Abstract

Identifying cooperative driver modules from large-scale cancer omics data is one of the key topics in bioinformatics. Current methods usually only focus on discovering driver modules from batch omics data and ignore the cancer heterogeneity on the cell level, which are venerable to batch-level noises. To overcome these limitations, we propose a cooperative driver module identification method (CDMFinder) based on single-cell data and prior knowledge. CDMFinder first utilizes the gene co-expression specificity of different cancer subtypes and normal cell expression data to construct expression association networks and fuses these networks with a gene interaction network to obtain a gene functional association network.
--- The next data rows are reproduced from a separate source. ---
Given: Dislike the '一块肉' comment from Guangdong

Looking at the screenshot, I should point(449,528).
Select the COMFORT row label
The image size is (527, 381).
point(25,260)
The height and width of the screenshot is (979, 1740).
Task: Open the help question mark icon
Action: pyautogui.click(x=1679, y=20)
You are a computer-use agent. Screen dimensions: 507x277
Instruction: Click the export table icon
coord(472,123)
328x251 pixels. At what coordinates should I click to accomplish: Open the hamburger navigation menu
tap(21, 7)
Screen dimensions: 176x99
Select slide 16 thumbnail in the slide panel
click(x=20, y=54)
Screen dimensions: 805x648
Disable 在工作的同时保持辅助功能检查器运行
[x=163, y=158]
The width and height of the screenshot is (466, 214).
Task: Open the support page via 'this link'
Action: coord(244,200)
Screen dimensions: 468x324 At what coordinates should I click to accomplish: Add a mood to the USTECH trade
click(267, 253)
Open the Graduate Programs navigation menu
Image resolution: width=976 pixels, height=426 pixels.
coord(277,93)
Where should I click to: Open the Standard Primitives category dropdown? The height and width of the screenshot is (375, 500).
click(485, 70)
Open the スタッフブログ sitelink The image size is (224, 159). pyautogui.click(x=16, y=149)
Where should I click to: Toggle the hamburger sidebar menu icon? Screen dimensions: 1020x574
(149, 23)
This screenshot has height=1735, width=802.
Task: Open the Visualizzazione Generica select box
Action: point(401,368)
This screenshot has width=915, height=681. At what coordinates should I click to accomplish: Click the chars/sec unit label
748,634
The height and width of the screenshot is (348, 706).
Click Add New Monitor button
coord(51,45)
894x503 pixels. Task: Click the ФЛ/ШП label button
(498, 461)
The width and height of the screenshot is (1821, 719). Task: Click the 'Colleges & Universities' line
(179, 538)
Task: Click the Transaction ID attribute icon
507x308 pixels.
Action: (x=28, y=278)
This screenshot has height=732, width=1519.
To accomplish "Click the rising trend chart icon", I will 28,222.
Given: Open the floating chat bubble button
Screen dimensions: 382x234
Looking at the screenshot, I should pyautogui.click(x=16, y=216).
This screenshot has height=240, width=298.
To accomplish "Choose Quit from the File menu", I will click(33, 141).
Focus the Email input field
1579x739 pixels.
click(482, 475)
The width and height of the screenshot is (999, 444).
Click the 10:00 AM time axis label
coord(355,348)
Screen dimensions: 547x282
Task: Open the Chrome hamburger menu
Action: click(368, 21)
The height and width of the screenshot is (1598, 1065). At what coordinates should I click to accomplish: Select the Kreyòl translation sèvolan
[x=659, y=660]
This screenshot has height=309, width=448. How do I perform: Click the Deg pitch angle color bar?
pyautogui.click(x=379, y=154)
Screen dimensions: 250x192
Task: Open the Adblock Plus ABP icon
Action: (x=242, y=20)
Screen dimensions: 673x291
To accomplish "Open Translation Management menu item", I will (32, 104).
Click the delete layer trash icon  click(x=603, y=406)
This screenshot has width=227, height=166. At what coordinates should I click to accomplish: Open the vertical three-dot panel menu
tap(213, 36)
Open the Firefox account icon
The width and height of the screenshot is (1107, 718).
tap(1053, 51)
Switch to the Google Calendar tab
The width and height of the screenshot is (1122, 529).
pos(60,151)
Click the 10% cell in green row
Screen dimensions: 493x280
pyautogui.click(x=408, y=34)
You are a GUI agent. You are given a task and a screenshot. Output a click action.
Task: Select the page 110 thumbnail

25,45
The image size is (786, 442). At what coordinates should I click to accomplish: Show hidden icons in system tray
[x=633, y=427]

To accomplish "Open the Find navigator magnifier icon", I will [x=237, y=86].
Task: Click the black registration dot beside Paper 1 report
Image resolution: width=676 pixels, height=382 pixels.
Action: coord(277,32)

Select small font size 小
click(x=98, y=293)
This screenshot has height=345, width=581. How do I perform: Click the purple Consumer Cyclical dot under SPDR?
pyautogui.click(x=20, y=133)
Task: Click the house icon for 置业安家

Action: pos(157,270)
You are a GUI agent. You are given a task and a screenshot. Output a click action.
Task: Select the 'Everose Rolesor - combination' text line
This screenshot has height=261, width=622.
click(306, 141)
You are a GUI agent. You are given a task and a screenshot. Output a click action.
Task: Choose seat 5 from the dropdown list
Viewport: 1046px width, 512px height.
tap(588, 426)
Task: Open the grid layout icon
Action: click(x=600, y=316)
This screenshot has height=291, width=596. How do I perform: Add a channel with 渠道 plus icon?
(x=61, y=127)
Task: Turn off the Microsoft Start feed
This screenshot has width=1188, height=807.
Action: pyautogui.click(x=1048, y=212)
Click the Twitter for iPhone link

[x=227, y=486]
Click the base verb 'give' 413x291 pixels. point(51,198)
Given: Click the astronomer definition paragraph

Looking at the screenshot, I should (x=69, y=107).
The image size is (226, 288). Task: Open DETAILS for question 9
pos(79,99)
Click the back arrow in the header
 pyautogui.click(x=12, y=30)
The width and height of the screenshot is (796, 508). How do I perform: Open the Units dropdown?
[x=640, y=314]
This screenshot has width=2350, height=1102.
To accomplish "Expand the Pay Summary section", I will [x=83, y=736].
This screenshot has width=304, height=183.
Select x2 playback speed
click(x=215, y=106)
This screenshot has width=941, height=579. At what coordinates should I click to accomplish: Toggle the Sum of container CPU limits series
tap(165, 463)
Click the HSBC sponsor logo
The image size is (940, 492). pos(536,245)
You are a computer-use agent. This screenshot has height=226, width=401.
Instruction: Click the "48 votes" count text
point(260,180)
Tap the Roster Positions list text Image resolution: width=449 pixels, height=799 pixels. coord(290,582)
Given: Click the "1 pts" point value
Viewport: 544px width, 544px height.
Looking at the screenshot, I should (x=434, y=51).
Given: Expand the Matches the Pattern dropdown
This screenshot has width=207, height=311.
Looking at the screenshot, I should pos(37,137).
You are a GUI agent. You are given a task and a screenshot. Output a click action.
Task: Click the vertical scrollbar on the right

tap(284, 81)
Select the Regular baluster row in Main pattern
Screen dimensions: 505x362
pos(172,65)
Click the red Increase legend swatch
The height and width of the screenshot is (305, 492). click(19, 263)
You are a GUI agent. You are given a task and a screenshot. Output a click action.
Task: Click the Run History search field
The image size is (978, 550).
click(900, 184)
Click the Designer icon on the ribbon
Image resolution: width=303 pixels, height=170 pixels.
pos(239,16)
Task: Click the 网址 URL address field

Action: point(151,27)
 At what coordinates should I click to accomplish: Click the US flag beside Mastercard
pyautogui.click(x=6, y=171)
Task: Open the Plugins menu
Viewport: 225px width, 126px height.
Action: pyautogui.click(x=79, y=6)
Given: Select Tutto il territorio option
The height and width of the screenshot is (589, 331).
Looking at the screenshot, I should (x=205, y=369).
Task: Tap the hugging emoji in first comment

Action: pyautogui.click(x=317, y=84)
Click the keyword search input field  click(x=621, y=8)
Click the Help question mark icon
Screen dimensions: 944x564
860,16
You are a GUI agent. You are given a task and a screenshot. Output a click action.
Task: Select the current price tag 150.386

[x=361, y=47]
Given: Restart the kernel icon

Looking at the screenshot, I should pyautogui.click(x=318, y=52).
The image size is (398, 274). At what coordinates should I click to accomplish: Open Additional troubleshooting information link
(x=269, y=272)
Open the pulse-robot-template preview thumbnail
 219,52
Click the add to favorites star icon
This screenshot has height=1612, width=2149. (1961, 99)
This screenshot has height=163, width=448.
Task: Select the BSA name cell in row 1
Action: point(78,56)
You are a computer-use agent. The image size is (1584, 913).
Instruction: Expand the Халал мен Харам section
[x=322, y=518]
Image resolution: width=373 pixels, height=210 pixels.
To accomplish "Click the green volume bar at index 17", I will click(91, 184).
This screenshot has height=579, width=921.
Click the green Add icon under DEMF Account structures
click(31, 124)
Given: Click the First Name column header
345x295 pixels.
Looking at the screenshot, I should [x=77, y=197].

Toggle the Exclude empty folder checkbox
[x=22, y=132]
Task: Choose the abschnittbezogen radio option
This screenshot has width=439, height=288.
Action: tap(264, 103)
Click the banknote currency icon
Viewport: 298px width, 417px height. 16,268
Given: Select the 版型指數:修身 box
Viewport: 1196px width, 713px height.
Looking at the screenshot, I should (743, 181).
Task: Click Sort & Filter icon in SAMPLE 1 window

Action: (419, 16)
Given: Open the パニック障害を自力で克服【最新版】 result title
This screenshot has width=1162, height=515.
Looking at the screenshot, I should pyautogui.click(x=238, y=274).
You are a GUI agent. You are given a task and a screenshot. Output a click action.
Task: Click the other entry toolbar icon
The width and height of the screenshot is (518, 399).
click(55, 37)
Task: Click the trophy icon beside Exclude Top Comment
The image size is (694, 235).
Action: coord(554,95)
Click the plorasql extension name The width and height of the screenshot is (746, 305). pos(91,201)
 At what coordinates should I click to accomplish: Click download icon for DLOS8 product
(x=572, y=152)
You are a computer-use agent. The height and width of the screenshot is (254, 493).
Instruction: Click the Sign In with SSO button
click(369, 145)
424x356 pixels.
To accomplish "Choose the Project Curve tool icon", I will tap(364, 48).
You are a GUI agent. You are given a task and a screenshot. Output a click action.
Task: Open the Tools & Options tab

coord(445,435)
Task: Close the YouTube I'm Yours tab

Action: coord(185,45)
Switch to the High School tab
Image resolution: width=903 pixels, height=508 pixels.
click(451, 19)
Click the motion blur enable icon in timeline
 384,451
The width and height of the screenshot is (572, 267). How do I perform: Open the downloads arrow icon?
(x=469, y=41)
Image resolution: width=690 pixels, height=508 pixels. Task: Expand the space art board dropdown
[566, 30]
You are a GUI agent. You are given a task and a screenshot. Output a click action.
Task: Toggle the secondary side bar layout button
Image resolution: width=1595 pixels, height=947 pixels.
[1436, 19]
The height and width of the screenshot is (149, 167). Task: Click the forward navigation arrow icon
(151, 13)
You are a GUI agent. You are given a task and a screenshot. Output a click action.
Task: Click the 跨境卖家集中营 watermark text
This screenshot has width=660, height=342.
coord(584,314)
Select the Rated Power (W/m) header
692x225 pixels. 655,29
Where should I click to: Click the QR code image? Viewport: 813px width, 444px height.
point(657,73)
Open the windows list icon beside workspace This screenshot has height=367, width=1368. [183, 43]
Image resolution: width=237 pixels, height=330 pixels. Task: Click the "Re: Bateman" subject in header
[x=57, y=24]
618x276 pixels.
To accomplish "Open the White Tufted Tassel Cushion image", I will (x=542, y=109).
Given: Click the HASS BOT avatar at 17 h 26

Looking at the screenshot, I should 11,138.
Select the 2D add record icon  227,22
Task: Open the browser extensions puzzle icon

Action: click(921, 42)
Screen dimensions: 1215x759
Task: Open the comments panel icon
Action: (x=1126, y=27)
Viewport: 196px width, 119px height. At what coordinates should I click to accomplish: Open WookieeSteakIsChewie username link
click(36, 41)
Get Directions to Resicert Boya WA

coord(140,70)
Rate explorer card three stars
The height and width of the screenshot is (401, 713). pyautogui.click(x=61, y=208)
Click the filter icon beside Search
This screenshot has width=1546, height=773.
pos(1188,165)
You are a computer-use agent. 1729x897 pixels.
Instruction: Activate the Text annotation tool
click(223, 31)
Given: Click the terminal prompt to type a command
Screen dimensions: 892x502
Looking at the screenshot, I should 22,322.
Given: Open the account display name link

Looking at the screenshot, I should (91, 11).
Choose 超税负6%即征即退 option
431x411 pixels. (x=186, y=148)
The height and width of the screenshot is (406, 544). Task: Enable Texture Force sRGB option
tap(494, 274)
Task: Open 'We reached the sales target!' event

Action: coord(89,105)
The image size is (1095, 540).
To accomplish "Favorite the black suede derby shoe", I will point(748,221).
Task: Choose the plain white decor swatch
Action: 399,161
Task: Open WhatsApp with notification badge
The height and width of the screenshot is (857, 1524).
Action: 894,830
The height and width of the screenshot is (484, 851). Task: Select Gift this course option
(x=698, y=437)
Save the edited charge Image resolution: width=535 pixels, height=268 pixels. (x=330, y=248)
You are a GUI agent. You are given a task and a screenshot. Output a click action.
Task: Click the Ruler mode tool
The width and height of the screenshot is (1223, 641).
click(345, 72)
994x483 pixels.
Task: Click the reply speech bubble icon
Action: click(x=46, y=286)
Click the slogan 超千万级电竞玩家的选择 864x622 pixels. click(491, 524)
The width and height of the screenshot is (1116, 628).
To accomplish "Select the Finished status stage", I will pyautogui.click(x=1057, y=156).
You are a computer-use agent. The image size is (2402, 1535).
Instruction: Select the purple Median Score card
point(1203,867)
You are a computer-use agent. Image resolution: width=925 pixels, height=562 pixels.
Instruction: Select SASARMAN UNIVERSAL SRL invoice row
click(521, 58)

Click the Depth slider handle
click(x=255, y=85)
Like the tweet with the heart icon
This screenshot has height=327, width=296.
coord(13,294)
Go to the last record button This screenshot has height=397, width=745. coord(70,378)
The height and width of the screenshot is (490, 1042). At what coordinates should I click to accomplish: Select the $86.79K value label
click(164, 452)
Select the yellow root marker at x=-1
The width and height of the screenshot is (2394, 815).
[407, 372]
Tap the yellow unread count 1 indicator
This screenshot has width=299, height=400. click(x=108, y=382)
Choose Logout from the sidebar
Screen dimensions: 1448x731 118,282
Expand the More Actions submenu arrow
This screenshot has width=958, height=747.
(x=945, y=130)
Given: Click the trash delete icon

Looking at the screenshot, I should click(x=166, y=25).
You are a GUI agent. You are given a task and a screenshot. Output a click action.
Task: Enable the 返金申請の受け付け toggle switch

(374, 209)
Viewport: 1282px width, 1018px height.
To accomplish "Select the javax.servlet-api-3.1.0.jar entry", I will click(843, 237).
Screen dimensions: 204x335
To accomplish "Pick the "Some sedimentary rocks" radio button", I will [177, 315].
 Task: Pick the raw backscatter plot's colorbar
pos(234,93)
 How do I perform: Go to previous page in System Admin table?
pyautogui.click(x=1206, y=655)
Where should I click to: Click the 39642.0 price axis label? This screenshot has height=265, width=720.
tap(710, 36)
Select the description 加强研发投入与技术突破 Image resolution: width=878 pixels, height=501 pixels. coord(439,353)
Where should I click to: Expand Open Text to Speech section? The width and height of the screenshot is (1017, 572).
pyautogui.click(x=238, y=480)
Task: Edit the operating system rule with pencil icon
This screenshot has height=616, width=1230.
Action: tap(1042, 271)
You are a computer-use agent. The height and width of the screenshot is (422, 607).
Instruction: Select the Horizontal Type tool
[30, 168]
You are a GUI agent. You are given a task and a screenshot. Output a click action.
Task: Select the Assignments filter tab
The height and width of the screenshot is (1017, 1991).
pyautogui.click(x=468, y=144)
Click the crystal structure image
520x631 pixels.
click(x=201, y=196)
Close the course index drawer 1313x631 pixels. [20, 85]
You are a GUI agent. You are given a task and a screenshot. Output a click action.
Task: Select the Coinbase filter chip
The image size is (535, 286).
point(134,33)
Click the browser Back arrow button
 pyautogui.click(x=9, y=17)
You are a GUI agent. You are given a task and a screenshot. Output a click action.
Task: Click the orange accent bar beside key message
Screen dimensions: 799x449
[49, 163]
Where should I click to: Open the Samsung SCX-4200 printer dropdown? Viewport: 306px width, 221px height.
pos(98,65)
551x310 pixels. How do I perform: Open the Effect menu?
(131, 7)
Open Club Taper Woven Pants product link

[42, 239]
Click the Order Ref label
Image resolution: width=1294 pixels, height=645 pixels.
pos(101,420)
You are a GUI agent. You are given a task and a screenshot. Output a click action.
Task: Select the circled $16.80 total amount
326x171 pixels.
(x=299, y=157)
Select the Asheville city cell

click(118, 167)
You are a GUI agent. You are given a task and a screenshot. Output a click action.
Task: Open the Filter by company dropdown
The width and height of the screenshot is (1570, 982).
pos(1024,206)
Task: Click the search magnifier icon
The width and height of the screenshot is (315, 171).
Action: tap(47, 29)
Thus, it effectively reduces network complexity while capturing in-depth functional associations between genes. It then adopts an overlapping Markov clustering on this functional network to mine functional clusters, along with a greedy strategy with a hybrid weight function to identify driver modules from the clusters. Finally, it introduces an interaction and mutation co-occurrence-based distance function on driver module sets to identify cooperative driver modules. CDMFinder fully integrates a variety of genetic factors (i.e., expression, mutation, and subtype specificity) and manifests a prominent performance. Experimental results on the multi-omics data of breast cancer and glioblastoma show that the number of driver genes identified by CDMFinder is 1.35 times larger than that of competitive methods. The identified cooperative driver modules are enriched at the pathway/functional level and are over 1.5 times more than compared methods.